- Opening Delimiter -
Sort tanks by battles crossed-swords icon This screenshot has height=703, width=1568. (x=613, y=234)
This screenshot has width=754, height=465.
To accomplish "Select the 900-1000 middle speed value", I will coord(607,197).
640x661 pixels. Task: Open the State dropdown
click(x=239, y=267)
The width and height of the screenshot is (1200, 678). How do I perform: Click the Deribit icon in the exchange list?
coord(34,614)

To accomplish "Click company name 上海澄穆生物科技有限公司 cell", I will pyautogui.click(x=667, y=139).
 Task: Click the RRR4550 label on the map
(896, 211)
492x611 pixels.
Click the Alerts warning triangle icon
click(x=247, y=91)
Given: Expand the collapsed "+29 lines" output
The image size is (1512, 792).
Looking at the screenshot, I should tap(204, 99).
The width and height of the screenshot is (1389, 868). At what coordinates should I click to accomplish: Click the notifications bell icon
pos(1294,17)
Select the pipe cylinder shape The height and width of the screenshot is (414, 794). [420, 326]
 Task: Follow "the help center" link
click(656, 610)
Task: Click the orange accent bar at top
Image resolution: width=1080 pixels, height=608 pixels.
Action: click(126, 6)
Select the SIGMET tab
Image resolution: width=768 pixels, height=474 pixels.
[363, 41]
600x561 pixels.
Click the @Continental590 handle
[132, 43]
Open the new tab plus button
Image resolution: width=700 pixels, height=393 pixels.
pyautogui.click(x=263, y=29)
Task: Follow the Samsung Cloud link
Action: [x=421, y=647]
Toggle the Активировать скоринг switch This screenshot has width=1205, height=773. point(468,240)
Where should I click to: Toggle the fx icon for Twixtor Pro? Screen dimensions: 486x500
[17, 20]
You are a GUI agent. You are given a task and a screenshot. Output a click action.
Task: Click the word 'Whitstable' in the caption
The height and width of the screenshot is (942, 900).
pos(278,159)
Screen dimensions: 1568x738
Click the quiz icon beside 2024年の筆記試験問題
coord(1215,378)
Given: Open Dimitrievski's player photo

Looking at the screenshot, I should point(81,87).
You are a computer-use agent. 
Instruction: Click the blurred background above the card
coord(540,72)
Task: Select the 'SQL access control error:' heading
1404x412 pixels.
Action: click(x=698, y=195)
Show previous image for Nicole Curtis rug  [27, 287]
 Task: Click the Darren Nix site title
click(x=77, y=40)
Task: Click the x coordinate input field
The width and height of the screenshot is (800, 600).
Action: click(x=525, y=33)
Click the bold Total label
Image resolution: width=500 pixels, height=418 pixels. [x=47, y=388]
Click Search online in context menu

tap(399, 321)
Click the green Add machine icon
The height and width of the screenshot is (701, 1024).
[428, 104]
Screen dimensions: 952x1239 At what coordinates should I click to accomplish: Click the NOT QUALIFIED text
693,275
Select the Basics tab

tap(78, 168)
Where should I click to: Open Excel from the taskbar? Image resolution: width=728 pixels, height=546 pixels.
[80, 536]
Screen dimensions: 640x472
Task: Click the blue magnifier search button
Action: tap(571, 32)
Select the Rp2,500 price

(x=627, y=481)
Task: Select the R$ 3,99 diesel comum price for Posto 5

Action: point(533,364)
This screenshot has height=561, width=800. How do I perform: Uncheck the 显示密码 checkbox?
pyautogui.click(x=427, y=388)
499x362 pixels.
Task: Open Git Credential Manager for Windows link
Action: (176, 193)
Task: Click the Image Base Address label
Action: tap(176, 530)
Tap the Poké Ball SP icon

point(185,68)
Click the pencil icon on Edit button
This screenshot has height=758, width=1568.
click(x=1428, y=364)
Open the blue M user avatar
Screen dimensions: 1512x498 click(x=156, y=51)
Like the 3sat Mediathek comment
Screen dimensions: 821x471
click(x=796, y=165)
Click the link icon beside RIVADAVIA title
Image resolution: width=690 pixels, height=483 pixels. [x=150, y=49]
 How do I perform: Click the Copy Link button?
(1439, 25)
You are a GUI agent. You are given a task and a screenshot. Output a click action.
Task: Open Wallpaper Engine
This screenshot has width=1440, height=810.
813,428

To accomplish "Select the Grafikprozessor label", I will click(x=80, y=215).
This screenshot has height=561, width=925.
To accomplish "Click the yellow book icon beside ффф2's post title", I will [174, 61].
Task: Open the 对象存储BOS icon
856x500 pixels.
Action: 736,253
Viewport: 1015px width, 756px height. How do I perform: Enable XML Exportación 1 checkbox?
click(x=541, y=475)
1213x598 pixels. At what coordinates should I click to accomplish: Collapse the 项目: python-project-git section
- Closing Delimiter -
» What you have to do
Give back the data above, repeating every record exactly.

» Answer box
Sort tanks by battles crossed-swords icon This screenshot has height=703, width=1568. (x=613, y=234)
This screenshot has width=754, height=465.
To accomplish "Select the 900-1000 middle speed value", I will coord(607,197).
640x661 pixels. Task: Open the State dropdown
click(x=239, y=267)
The width and height of the screenshot is (1200, 678). How do I perform: Click the Deribit icon in the exchange list?
coord(34,614)

To accomplish "Click company name 上海澄穆生物科技有限公司 cell", I will pyautogui.click(x=667, y=139).
 Task: Click the RRR4550 label on the map
(896, 211)
492x611 pixels.
Click the Alerts warning triangle icon
click(x=247, y=91)
Given: Expand the collapsed "+29 lines" output
The image size is (1512, 792).
Looking at the screenshot, I should tap(204, 99).
The width and height of the screenshot is (1389, 868). At what coordinates should I click to accomplish: Click the notifications bell icon
pos(1294,17)
Select the pipe cylinder shape The height and width of the screenshot is (414, 794). [420, 326]
 Task: Follow "the help center" link
click(656, 610)
Task: Click the orange accent bar at top
Image resolution: width=1080 pixels, height=608 pixels.
Action: click(126, 6)
Select the SIGMET tab
Image resolution: width=768 pixels, height=474 pixels.
[363, 41]
600x561 pixels.
Click the @Continental590 handle
[132, 43]
Open the new tab plus button
Image resolution: width=700 pixels, height=393 pixels.
pyautogui.click(x=263, y=29)
Task: Follow the Samsung Cloud link
Action: [x=421, y=647]
Toggle the Активировать скоринг switch This screenshot has width=1205, height=773. point(468,240)
Where should I click to: Toggle the fx icon for Twixtor Pro? Screen dimensions: 486x500
[17, 20]
You are a GUI agent. You are given a task and a screenshot. Output a click action.
Task: Click the word 'Whitstable' in the caption
The height and width of the screenshot is (942, 900).
pos(278,159)
Screen dimensions: 1568x738
Click the quiz icon beside 2024年の筆記試験問題
coord(1215,378)
Given: Open Dimitrievski's player photo

Looking at the screenshot, I should point(81,87).
You are a computer-use agent. 
Instruction: Click the blurred background above the card
coord(540,72)
Task: Select the 'SQL access control error:' heading
1404x412 pixels.
Action: click(x=698, y=195)
Show previous image for Nicole Curtis rug  [27, 287]
 Task: Click the Darren Nix site title
click(x=77, y=40)
Task: Click the x coordinate input field
The width and height of the screenshot is (800, 600).
Action: click(x=525, y=33)
Click the bold Total label
Image resolution: width=500 pixels, height=418 pixels. [x=47, y=388]
Click Search online in context menu

tap(399, 321)
Click the green Add machine icon
The height and width of the screenshot is (701, 1024).
[428, 104]
Screen dimensions: 952x1239 At what coordinates should I click to accomplish: Click the NOT QUALIFIED text
693,275
Select the Basics tab

tap(78, 168)
Where should I click to: Open Excel from the taskbar? Image resolution: width=728 pixels, height=546 pixels.
[80, 536]
Screen dimensions: 640x472
Task: Click the blue magnifier search button
Action: tap(571, 32)
Select the Rp2,500 price

(x=627, y=481)
Task: Select the R$ 3,99 diesel comum price for Posto 5

Action: point(533,364)
This screenshot has height=561, width=800. How do I perform: Uncheck the 显示密码 checkbox?
pyautogui.click(x=427, y=388)
499x362 pixels.
Task: Open Git Credential Manager for Windows link
Action: (176, 193)
Task: Click the Image Base Address label
Action: tap(176, 530)
Tap the Poké Ball SP icon

point(185,68)
Click the pencil icon on Edit button
This screenshot has height=758, width=1568.
click(x=1428, y=364)
Open the blue M user avatar
Screen dimensions: 1512x498 click(x=156, y=51)
Like the 3sat Mediathek comment
Screen dimensions: 821x471
click(x=796, y=165)
Click the link icon beside RIVADAVIA title
Image resolution: width=690 pixels, height=483 pixels. [x=150, y=49]
 How do I perform: Click the Copy Link button?
(1439, 25)
You are a GUI agent. You are given a task and a screenshot. Output a click action.
Task: Open Wallpaper Engine
This screenshot has width=1440, height=810.
813,428

To accomplish "Select the Grafikprozessor label", I will click(x=80, y=215).
This screenshot has height=561, width=925.
To accomplish "Click the yellow book icon beside ффф2's post title", I will [174, 61].
Task: Open the 对象存储BOS icon
856x500 pixels.
Action: 736,253
Viewport: 1015px width, 756px height. How do I perform: Enable XML Exportación 1 checkbox?
click(x=541, y=475)
1213x598 pixels. At what coordinates should I click to accomplish: Collapse the 项目: python-project-git section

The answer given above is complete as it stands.